→ **Problem requirements**
Count the lines holding the string "Sort" in the records, and give only the count.
(Data extracts begins)
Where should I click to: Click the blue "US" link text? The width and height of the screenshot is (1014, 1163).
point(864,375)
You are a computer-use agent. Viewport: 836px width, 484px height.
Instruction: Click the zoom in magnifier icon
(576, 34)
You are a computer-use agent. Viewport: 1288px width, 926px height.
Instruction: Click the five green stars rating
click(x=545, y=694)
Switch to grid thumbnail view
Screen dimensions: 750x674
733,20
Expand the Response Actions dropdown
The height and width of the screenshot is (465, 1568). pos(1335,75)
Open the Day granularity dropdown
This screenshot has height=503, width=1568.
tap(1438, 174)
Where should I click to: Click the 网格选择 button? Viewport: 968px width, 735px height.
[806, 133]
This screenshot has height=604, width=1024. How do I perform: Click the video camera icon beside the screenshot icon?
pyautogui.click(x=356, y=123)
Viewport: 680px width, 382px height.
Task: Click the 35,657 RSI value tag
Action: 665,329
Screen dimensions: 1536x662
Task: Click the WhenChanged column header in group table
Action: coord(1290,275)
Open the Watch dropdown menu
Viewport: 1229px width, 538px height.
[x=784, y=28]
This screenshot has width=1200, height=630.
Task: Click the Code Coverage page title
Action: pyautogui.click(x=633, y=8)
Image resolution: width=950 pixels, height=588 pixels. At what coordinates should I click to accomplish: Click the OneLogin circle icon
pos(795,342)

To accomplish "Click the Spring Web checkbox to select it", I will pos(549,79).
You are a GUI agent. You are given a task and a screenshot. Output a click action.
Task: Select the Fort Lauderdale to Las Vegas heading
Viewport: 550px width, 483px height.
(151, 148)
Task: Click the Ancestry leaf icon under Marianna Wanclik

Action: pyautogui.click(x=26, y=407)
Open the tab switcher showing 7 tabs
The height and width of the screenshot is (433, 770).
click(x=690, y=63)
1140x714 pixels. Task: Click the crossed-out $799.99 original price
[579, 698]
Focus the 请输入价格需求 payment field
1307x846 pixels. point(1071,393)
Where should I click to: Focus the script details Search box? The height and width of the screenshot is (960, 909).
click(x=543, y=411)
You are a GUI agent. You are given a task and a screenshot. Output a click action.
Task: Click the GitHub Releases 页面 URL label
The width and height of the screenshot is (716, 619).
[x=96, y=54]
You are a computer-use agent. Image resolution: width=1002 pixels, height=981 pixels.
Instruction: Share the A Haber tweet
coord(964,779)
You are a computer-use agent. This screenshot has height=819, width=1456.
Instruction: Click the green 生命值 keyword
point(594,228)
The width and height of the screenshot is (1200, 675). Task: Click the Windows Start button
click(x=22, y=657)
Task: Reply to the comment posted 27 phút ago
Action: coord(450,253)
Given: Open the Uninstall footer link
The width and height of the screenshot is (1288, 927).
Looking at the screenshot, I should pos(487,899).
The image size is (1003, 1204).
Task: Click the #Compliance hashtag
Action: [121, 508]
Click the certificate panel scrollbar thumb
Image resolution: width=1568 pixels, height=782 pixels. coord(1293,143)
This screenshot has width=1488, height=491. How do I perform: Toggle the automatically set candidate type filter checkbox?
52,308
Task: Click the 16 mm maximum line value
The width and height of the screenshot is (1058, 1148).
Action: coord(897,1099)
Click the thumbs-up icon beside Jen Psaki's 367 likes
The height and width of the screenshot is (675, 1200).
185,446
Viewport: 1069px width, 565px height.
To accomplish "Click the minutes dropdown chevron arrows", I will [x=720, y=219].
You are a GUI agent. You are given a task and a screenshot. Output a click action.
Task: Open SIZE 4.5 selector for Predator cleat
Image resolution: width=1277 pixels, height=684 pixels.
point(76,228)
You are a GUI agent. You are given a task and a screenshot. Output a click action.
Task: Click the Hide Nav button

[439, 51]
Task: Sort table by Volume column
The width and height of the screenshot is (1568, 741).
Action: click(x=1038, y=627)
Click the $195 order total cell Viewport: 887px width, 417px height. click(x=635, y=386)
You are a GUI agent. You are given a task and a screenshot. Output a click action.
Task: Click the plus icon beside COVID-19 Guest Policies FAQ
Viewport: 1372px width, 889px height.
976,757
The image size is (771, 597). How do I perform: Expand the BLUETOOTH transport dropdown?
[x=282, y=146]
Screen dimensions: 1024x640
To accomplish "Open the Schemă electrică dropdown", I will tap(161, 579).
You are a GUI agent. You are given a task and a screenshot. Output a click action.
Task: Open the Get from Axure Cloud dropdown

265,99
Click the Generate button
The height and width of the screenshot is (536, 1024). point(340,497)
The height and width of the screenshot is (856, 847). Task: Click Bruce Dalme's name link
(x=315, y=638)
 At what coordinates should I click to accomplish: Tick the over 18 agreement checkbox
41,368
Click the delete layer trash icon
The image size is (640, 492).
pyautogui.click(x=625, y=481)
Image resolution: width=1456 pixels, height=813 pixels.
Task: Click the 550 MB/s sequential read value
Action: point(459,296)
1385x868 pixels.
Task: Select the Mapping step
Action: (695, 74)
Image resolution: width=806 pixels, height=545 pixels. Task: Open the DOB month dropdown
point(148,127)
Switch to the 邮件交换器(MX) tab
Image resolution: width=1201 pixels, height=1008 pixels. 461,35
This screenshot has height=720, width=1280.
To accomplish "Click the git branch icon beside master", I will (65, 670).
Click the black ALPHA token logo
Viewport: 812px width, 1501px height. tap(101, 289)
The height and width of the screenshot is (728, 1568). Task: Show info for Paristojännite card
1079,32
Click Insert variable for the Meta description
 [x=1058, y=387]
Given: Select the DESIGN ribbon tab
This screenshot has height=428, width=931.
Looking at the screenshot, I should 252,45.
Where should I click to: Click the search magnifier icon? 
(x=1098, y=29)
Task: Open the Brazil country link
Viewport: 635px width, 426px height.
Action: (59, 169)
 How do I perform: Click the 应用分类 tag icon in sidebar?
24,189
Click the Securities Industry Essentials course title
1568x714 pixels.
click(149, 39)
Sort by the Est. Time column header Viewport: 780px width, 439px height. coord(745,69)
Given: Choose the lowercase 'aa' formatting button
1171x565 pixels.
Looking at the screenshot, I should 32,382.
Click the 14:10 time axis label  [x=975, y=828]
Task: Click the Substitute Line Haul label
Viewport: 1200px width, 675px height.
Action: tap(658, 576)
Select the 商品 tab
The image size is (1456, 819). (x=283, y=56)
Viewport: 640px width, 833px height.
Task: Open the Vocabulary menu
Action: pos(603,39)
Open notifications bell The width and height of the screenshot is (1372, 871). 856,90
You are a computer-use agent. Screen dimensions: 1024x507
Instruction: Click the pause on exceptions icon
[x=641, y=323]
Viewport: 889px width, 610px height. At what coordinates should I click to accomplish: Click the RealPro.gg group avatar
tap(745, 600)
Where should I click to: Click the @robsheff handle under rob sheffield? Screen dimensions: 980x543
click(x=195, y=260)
(Data extracts ends)
→ **Answer below**
2